───── Page

Not Seeing Speedup with Celeborn #3400

lioryankovitz · 2025-07-30T08:18:21Z

lioryankovitz
Jul 30, 2025

Hi, I have tried reducing Spark's shuffle time by using Celeborn. I used 3 m5d.24xlarge aws machines for my spark workers. For Celeborn, I have tried to setups - either 3 separate i3en.8xlarge machines with 1 celeborn master and worker per machine, or simply using the same nodes as my spark cluster. High availability was turned on for Celeborn. I ran on TPCDS 3T.
However, I noticed that shuffle time (fetch wait time + write time) actually INCREASED compared to a celeborn-less test. The end to end time of the application decreased for the added hardware setup, while it increased for the no-additional-hardware setup. I attribute the "improvement" for the first simply to lower pressure on the spark cluster and less spillage, which caused other parts of execution to accelerate (again, not the shuffle itself).

──────────

■ **Exercise**:
Please decide whether each statement agrees with the Celeborn thread above, and answer yes or no with the exact words from the thread that settle it.
1. The Spark workers ran on three m5d.24xlarge machines.
2. High availability was turned off for Celeborn.
3. Shuffle time went down compared with the test without Celeborn.

───── Given records

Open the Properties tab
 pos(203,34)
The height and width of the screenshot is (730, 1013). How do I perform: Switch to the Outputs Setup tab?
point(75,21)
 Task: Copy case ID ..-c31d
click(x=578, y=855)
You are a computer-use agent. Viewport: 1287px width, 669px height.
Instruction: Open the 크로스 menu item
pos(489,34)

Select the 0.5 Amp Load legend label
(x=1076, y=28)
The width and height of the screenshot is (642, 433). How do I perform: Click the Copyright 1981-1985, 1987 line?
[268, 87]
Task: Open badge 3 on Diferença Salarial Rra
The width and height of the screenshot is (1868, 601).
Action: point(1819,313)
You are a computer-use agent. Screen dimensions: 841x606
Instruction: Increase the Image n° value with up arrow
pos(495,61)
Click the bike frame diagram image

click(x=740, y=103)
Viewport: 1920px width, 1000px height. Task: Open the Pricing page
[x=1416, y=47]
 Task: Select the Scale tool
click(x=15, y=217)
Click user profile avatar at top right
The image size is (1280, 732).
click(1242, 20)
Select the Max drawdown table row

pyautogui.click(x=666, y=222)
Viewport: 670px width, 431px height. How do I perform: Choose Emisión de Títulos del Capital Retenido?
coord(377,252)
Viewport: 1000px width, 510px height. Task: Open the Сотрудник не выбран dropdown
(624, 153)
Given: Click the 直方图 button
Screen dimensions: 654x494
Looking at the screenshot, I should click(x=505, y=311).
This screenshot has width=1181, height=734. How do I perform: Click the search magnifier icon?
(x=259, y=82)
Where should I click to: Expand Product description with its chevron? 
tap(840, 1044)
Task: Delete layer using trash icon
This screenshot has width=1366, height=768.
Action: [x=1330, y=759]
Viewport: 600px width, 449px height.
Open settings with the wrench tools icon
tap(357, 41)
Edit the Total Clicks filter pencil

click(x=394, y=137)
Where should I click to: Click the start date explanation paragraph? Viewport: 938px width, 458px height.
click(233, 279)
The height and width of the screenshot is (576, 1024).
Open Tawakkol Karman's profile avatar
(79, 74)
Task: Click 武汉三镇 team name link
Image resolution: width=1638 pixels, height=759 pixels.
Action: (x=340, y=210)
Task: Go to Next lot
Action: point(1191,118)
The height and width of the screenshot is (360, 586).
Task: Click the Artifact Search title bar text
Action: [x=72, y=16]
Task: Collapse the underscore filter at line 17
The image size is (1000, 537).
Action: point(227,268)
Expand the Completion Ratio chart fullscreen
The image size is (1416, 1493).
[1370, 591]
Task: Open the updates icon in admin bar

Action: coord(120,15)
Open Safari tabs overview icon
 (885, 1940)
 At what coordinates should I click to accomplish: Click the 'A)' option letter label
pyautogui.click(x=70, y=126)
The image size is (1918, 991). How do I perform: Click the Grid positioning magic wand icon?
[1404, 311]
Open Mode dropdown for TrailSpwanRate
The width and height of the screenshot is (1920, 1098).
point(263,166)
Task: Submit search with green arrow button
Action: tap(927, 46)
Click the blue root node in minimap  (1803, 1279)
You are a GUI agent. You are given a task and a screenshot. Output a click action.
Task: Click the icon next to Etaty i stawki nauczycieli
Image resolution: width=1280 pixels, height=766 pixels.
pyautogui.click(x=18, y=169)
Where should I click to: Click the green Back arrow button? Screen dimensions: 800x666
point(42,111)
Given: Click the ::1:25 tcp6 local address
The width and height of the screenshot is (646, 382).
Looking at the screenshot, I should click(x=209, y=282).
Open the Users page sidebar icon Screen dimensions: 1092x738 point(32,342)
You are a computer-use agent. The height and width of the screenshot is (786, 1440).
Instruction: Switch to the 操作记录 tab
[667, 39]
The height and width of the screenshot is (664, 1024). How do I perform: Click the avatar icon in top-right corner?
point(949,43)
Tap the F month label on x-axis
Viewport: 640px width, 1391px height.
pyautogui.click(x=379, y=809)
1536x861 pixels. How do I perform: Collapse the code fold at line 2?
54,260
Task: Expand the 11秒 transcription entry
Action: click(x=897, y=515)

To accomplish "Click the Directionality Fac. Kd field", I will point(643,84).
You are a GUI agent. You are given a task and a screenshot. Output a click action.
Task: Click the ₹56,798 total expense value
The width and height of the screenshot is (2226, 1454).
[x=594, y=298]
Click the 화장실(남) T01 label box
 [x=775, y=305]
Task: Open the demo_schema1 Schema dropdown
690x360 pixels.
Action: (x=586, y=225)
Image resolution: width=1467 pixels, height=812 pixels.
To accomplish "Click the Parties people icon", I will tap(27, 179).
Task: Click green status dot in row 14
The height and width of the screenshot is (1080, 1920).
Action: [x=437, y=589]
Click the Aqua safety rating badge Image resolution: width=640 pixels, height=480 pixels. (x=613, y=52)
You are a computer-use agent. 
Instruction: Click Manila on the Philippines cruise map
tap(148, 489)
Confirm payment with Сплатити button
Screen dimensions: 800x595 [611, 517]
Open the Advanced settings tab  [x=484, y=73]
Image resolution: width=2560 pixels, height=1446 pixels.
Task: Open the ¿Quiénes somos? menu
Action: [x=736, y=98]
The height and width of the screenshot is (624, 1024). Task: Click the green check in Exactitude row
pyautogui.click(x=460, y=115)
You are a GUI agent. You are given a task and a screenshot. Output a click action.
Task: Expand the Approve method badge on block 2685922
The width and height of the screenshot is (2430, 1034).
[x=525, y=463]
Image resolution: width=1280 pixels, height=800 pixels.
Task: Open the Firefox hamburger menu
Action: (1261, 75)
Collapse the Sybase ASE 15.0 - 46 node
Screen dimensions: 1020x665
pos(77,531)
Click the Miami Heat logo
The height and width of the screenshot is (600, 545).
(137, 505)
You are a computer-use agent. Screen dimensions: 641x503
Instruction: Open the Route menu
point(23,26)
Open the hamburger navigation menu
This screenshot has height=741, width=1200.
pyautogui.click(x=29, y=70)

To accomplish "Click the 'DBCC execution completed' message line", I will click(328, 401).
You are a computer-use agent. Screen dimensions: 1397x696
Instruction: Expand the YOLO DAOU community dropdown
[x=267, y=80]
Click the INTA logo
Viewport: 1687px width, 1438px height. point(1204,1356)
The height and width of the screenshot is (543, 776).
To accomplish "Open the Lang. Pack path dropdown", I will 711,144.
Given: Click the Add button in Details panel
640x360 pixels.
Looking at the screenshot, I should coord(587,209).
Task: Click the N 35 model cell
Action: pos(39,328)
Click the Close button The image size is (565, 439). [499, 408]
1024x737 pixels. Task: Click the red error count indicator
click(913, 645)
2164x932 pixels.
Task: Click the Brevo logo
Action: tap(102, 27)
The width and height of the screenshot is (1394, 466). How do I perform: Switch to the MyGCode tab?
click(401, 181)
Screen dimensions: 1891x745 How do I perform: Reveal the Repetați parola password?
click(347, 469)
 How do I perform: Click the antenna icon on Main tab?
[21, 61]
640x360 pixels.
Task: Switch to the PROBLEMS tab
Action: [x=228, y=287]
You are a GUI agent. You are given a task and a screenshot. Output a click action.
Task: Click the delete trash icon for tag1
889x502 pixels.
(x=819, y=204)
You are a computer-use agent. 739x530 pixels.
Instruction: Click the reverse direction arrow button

──────────

■ **Expected answer**:
1. Yes: "I used 3 m5d.24xlarge aws machines for my spark workers."
2. No: "High availability was turned on for Celeborn."
3. No: "shuffle time (fetch wait time + write time) actually INCREASED compared to a celeborn-less test."